Let $$q = -s$$ where $$s > 0$$. The limit becomes:

$$L = \lim_{n \to \infty} \frac{(\ln n)^{-s}}{n^k} = \lim_{n \to \infty} \frac{1}{n^k (\ln n)^s}$$

Since $$k > 0$$ and $$s > 0$$, as $$n \to \infty$$, both $$n^k \to \infty$$ and $$(\ln n)^s \to \infty$$. Therefore, their product $$n^k (\ln n)^s \to \infty$$. This implies:

$$L = 0$$

In all cases ($$q=0, q>0, q<0$$), the limit $$L = \lim_{n \to \infty} \frac{(\ln n)^q}{n^k} = 0$$.
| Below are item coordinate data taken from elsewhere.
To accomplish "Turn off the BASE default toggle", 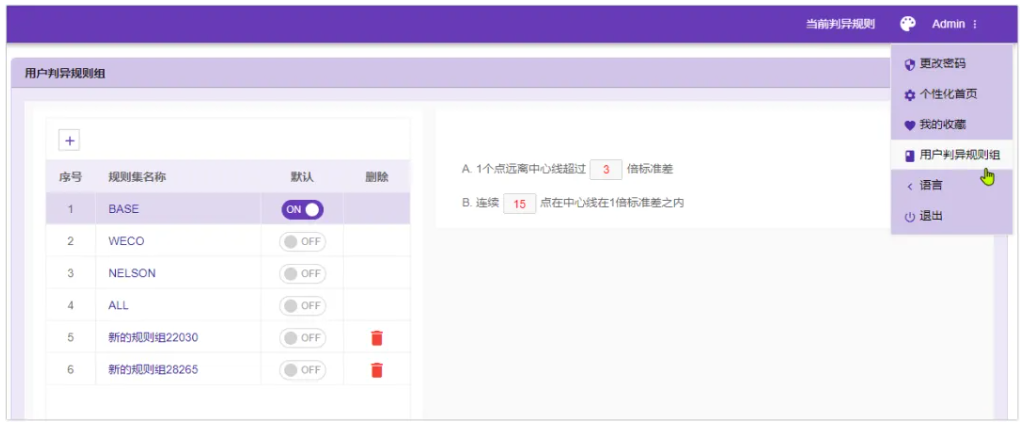I will 302,210.
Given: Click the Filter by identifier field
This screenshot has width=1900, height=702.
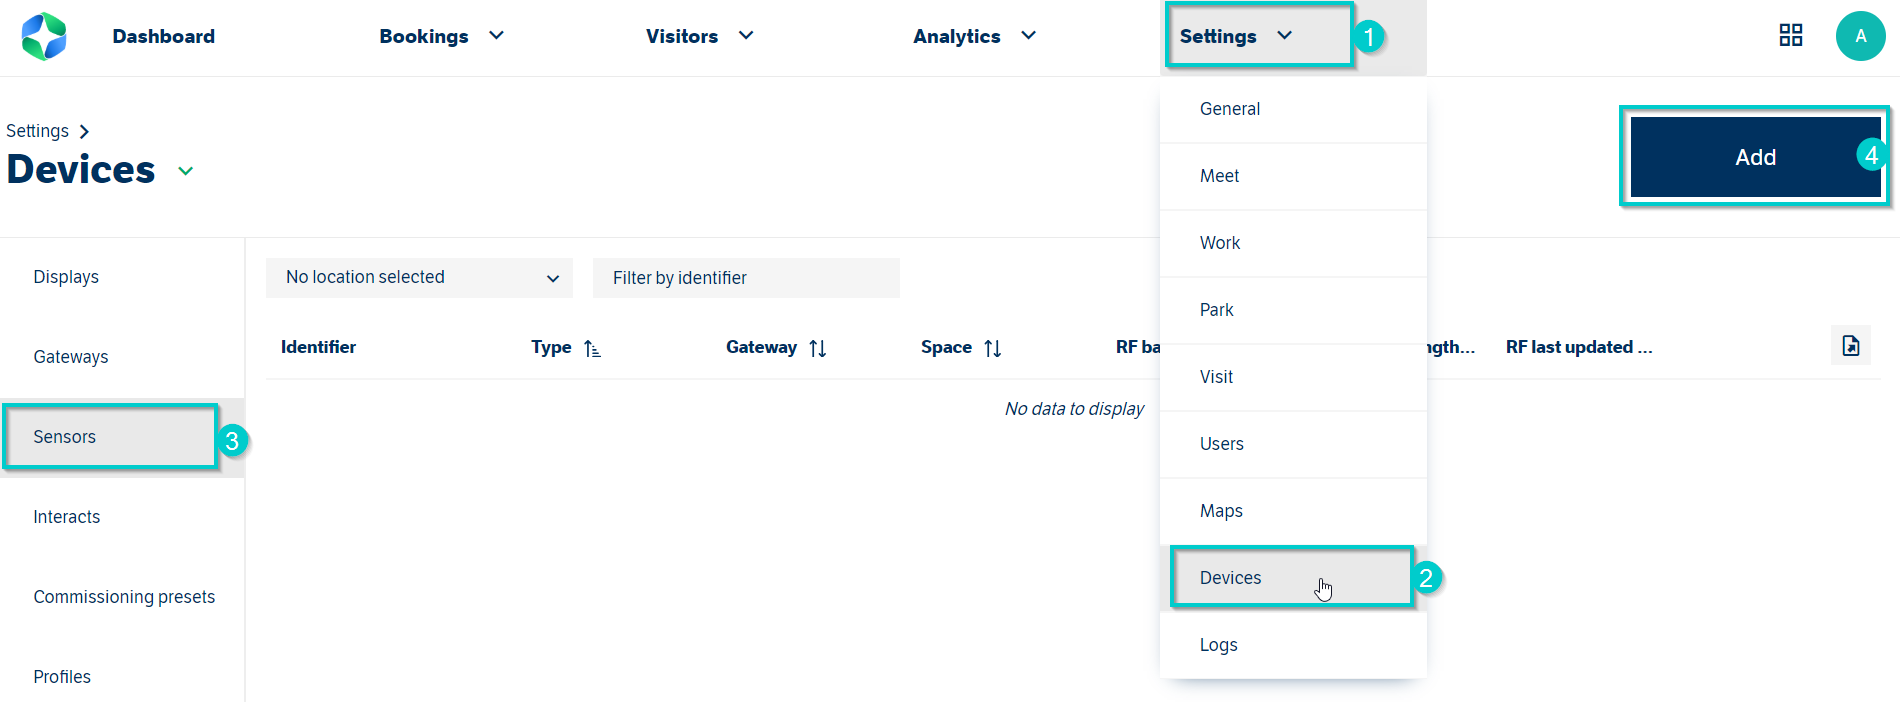Looking at the screenshot, I should click(x=745, y=278).
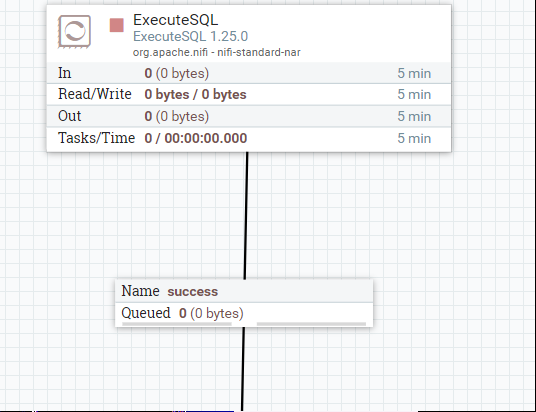This screenshot has height=412, width=536.
Task: Click the 00:00:00.000 task time value
Action: tap(206, 138)
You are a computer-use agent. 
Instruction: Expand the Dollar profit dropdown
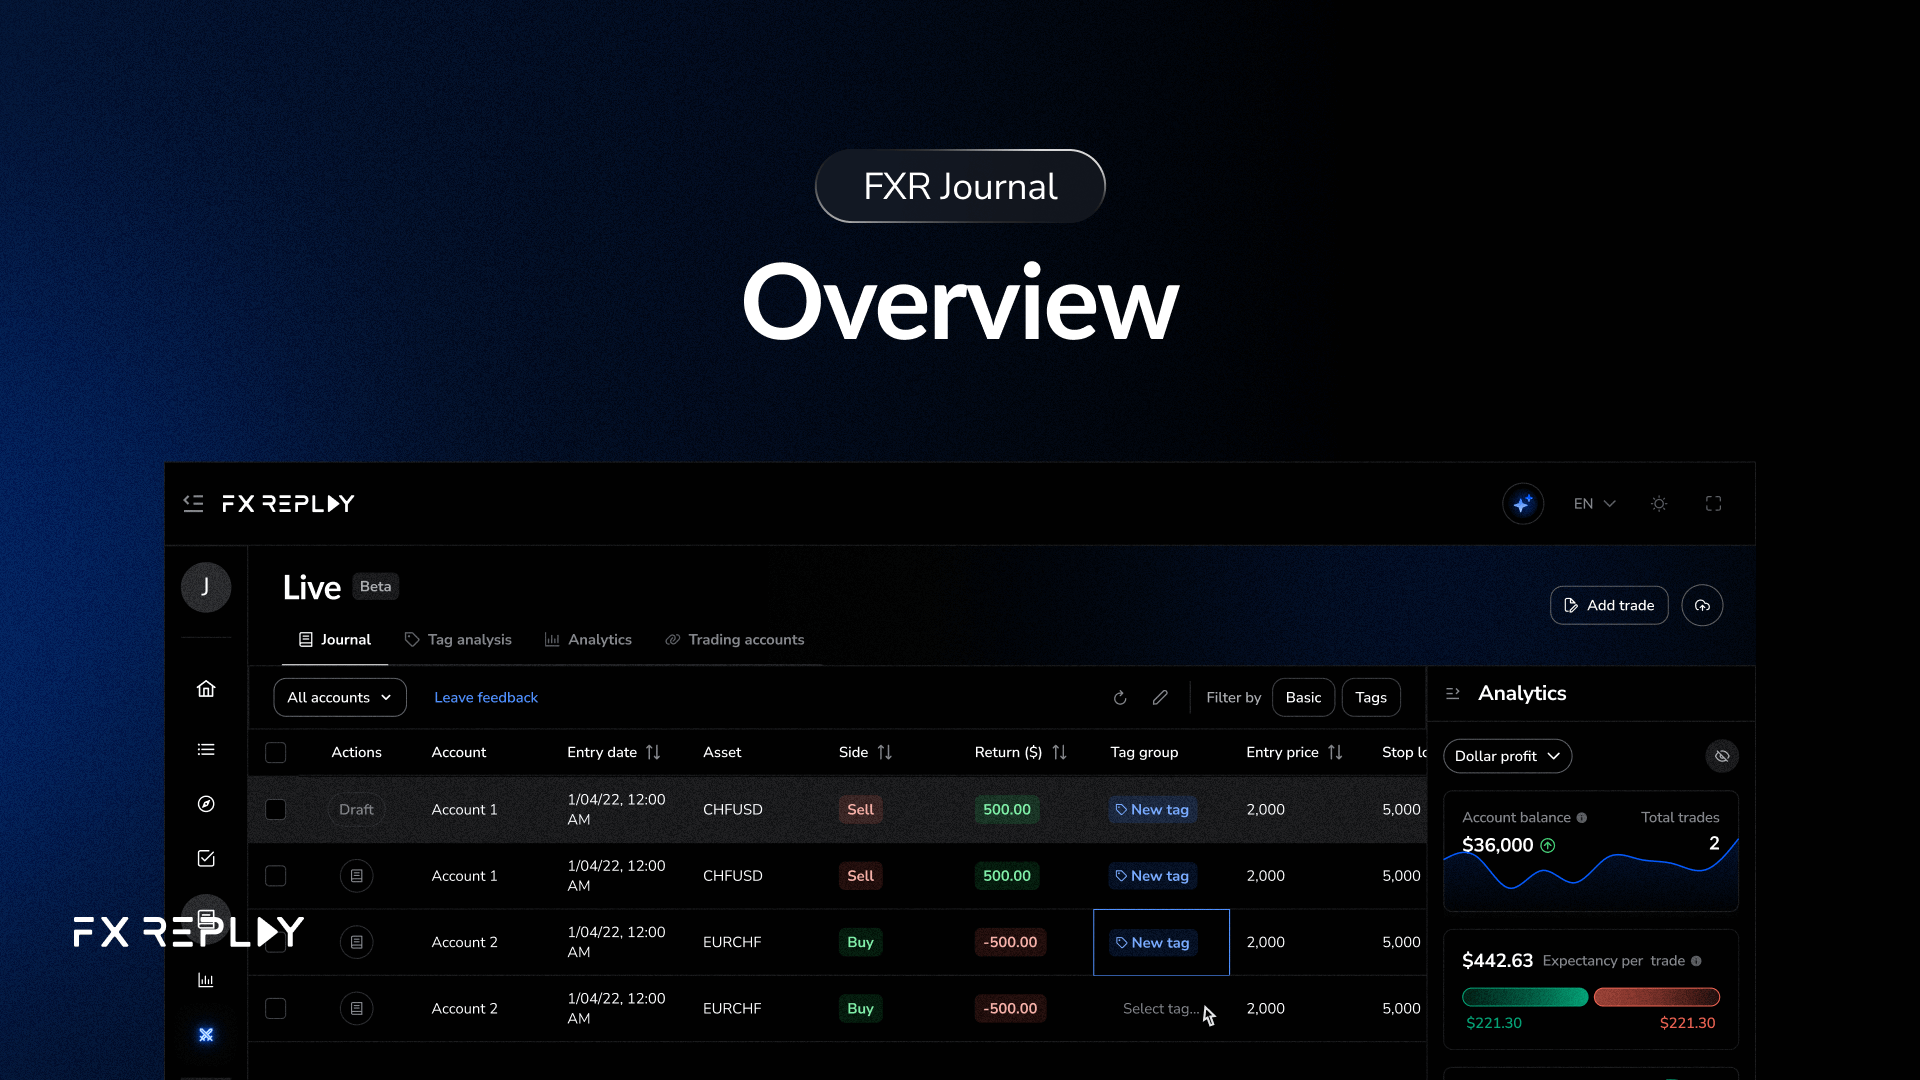click(1507, 756)
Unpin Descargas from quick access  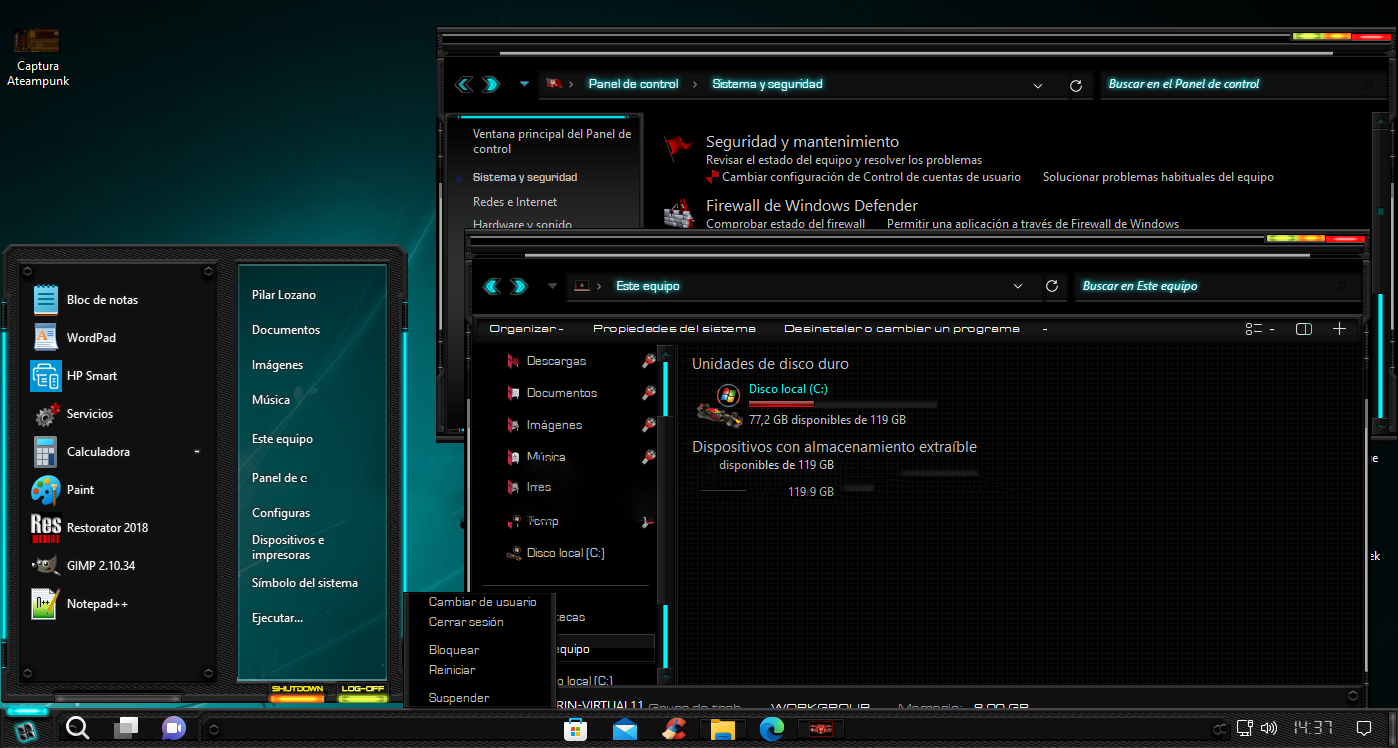649,361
**step5 Conclude the convergence of the series**

We have established two key points:

1. The comparison series $$\sum_{n=2}^{\infty} b_n = \sum_{n=2}^{\infty} \frac{1}{n^r}$$ converges because we chose $$r = \frac{1+p}{2} > 1$$.

2. The limit of the ratio of the terms is $$L = \lim_{n \to \infty} \frac{a_n}{b_n} = 0$$.

According to the Limit Comparison Test (specifically, the case where $$L=0$$), if $$\sum b_n$$ converges and $$\lim_{n \to \infty} \frac{a_n}{b_n} = 0$$, then $$\sum a_n$$ must also converge.

Therefore, the series $$\sum_{n=2}^{\infty}\left((\ln n)^{q} / n^{p}\right)$$ converges for all $$-\infty < q < \infty$$ and $$p > 1$$.